RE: What makes people irrational thinkers?
January 5, 2022 at 2:27 pm
(This post was last modified: January 5, 2022 at 2:29 pm by Simon Moon.)
(January 4, 2022 at 10:51 pm)Neo-Scholastic Wrote: For example, people have different unmediated experiences. While most are common and trivial, on rare occasions some people do have numinous experience that are realer-than-real. As someone who has had enough such mystical experiences that I cannot deny them, I still recognize that they are properly basic to me alone.
This is interesting to me.
How does one go about differentiating between a 'real' numinous experience that are realer-than-real, mystical experience, and one that is caused by a real, but transitory alteration in mental state, that just seems like a 'real' numinous and mystical experience, but was completely natural?

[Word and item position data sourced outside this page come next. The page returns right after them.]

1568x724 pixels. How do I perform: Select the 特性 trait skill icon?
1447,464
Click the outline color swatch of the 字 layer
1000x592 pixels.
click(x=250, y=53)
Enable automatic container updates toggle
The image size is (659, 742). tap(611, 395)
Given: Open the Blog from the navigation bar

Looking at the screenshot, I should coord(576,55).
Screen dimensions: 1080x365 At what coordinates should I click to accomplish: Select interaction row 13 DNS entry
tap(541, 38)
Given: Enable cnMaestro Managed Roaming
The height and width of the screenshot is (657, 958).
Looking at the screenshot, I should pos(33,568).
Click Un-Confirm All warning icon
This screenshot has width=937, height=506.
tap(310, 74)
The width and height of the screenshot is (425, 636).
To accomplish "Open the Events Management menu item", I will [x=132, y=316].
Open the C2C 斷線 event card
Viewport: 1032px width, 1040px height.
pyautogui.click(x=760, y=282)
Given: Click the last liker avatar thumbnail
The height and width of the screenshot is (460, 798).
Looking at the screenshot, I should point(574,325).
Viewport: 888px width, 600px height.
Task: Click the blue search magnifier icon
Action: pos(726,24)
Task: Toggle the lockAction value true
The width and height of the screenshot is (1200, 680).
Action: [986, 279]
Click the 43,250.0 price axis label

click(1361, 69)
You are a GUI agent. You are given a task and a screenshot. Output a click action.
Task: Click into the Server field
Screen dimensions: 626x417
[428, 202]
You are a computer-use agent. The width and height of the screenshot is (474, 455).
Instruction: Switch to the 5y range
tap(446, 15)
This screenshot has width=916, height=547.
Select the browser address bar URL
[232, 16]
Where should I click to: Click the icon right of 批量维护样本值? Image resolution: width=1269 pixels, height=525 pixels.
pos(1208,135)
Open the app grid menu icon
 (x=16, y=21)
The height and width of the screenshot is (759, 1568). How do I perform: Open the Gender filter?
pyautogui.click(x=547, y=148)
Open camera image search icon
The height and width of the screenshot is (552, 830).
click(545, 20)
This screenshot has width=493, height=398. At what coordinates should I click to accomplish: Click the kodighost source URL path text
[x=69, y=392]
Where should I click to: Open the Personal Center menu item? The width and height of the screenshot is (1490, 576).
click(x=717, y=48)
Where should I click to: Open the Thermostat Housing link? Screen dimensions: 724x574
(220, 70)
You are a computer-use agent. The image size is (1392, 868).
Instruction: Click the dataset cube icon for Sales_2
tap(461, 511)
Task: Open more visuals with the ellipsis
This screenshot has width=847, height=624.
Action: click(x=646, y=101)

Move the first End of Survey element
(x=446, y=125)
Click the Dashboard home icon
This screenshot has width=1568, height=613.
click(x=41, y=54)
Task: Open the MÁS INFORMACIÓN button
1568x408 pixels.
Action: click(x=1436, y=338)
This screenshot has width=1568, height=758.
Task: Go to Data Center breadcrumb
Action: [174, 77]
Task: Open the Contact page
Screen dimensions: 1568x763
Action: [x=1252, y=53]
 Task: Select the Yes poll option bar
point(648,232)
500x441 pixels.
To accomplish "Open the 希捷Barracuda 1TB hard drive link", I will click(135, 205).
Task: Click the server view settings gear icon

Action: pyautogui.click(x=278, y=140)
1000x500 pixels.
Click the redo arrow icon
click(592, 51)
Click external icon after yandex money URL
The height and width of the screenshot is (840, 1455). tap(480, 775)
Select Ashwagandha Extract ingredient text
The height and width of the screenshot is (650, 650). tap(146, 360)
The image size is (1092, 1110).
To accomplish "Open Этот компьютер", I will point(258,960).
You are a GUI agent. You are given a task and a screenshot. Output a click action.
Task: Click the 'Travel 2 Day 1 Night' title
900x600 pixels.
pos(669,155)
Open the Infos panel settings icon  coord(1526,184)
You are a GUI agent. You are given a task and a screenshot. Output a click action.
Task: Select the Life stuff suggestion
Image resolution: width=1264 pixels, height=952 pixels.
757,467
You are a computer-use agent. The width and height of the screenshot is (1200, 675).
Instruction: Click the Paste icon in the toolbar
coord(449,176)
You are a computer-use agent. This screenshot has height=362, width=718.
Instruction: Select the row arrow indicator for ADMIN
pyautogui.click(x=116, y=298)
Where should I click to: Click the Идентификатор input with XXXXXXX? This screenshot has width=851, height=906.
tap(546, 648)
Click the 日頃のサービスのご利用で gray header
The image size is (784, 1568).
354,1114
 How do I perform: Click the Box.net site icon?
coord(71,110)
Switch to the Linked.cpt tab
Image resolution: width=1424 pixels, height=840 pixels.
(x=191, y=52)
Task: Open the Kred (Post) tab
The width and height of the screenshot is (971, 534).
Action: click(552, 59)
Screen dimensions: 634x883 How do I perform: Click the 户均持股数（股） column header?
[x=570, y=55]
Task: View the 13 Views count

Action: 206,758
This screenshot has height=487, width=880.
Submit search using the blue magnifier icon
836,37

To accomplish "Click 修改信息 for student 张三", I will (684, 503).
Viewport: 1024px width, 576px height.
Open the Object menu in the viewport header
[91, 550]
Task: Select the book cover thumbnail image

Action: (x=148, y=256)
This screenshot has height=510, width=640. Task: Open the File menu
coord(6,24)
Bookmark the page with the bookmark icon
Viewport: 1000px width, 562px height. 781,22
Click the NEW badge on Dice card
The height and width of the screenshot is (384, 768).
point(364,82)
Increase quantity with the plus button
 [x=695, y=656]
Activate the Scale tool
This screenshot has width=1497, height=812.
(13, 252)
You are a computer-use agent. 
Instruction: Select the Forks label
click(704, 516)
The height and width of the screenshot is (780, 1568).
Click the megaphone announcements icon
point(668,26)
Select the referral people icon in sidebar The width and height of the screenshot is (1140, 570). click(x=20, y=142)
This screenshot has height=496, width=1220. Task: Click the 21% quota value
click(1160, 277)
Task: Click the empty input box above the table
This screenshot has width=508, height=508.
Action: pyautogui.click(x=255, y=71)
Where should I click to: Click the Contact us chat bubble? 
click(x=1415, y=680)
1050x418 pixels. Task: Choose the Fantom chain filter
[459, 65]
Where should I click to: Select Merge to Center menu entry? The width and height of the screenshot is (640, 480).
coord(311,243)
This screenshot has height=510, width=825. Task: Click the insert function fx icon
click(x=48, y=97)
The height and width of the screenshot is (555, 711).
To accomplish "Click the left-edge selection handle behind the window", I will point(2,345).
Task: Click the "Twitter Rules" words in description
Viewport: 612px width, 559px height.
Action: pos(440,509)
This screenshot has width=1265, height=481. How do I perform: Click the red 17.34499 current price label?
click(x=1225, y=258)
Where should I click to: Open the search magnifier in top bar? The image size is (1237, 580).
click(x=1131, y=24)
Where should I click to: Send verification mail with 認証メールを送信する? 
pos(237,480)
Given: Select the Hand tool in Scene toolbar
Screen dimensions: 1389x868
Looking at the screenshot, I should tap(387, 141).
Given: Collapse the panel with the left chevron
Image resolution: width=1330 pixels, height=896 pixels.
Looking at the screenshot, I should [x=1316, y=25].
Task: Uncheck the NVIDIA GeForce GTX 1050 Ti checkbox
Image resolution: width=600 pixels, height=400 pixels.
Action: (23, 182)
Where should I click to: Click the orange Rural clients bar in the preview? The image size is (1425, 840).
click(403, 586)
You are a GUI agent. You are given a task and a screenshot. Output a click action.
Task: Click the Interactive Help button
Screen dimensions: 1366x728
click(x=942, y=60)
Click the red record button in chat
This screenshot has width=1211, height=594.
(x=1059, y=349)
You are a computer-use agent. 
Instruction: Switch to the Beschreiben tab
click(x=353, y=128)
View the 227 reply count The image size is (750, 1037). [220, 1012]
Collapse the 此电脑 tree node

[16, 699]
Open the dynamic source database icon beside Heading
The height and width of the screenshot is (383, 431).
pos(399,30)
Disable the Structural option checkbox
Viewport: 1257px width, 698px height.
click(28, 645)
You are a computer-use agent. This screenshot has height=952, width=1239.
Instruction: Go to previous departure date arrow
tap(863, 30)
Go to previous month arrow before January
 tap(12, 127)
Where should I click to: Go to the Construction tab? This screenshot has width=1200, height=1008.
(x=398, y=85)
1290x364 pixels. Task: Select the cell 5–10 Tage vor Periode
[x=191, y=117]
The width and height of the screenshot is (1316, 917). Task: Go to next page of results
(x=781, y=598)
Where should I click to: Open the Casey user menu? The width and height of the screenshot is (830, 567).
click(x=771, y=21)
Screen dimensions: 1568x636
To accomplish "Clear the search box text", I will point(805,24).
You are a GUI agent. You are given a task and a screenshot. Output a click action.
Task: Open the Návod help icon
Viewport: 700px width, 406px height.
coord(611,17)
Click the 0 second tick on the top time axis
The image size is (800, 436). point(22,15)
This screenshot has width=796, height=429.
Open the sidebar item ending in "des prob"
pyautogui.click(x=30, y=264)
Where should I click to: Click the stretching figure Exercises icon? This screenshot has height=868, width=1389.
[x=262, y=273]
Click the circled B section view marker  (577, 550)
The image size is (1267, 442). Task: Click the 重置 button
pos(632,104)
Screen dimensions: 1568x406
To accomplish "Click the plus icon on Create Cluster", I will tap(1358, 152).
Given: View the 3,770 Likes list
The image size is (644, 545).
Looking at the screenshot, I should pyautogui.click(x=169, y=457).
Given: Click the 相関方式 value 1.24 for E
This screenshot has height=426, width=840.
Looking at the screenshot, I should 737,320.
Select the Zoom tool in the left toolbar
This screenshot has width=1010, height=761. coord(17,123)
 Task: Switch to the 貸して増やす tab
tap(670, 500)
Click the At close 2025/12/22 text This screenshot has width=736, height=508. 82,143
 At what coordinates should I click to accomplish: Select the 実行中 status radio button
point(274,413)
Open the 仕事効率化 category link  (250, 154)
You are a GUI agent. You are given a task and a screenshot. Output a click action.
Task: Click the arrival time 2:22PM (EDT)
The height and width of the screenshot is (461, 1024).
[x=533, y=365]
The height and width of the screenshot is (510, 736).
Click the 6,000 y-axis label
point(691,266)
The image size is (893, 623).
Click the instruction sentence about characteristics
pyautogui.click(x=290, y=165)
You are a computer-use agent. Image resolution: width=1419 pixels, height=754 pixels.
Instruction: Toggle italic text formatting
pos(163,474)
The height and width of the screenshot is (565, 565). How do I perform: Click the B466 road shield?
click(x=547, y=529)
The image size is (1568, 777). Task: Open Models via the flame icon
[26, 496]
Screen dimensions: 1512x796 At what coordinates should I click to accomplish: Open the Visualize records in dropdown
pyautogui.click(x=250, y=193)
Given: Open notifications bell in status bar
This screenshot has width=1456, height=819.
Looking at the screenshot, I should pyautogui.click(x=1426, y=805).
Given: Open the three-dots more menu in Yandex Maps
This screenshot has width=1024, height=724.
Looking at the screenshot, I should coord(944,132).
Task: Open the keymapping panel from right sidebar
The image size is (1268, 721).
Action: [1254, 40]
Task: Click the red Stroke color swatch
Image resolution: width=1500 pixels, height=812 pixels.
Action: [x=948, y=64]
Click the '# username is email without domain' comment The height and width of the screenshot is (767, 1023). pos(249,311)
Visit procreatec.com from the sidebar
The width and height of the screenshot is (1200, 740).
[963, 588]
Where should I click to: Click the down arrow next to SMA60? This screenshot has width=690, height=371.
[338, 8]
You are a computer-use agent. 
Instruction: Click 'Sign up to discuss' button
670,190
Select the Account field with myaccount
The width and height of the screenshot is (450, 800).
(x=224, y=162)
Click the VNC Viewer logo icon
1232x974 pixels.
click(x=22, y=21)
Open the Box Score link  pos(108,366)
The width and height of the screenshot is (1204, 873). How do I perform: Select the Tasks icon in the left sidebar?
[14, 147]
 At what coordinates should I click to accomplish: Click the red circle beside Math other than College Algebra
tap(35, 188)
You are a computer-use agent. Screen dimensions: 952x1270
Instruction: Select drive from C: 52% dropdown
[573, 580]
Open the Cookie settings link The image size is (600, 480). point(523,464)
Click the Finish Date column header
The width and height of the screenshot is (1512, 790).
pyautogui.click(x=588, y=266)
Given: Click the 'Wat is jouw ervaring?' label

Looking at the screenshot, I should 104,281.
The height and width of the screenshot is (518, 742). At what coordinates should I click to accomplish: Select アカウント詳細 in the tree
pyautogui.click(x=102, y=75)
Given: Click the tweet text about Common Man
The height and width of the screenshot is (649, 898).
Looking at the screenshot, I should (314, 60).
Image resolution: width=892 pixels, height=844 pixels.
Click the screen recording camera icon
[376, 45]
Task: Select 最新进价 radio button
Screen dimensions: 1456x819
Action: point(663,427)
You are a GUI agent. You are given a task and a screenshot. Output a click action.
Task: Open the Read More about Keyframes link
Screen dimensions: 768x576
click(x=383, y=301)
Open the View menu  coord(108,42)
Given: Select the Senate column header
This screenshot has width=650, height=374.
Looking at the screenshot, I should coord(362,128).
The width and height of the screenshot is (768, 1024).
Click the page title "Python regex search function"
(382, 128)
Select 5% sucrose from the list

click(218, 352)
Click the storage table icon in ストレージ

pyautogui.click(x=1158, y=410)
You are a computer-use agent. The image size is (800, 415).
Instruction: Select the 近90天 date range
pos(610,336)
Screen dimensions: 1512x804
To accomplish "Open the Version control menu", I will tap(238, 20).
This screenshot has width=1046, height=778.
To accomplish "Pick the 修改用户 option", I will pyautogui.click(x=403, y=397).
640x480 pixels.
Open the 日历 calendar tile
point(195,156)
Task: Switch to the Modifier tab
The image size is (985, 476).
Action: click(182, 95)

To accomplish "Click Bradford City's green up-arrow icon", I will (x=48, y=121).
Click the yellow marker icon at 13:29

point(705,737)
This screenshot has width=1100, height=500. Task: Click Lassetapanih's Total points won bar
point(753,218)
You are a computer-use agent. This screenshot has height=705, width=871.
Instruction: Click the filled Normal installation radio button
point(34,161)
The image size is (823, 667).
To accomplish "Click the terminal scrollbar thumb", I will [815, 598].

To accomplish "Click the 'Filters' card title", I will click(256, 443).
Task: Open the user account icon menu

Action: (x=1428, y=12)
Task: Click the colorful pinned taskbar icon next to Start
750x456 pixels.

I am sure that you believe, that some percentage of people, who sincerely claim they had a real numinous and mystical experience, were actually misinterpreting an altered mental brain state.
I am sure the vast majority of schizophrenics, who claim to have mystical experiences, sincerely believe they are real.
What about all the people that believe in different gods than you do, who sincerely claim to have had a 'real' numinous experience that are realer-than-real, and a mystical experience with their god? Are they all mistaking?
You'd believe if you just opened your heart" is a terrible argument for religion. It's basically saying, "If you bias yourself enough, you can convince yourself that this is true." If religion were true, people wouldn't need faith to believe it -- it would be supported by good evidence.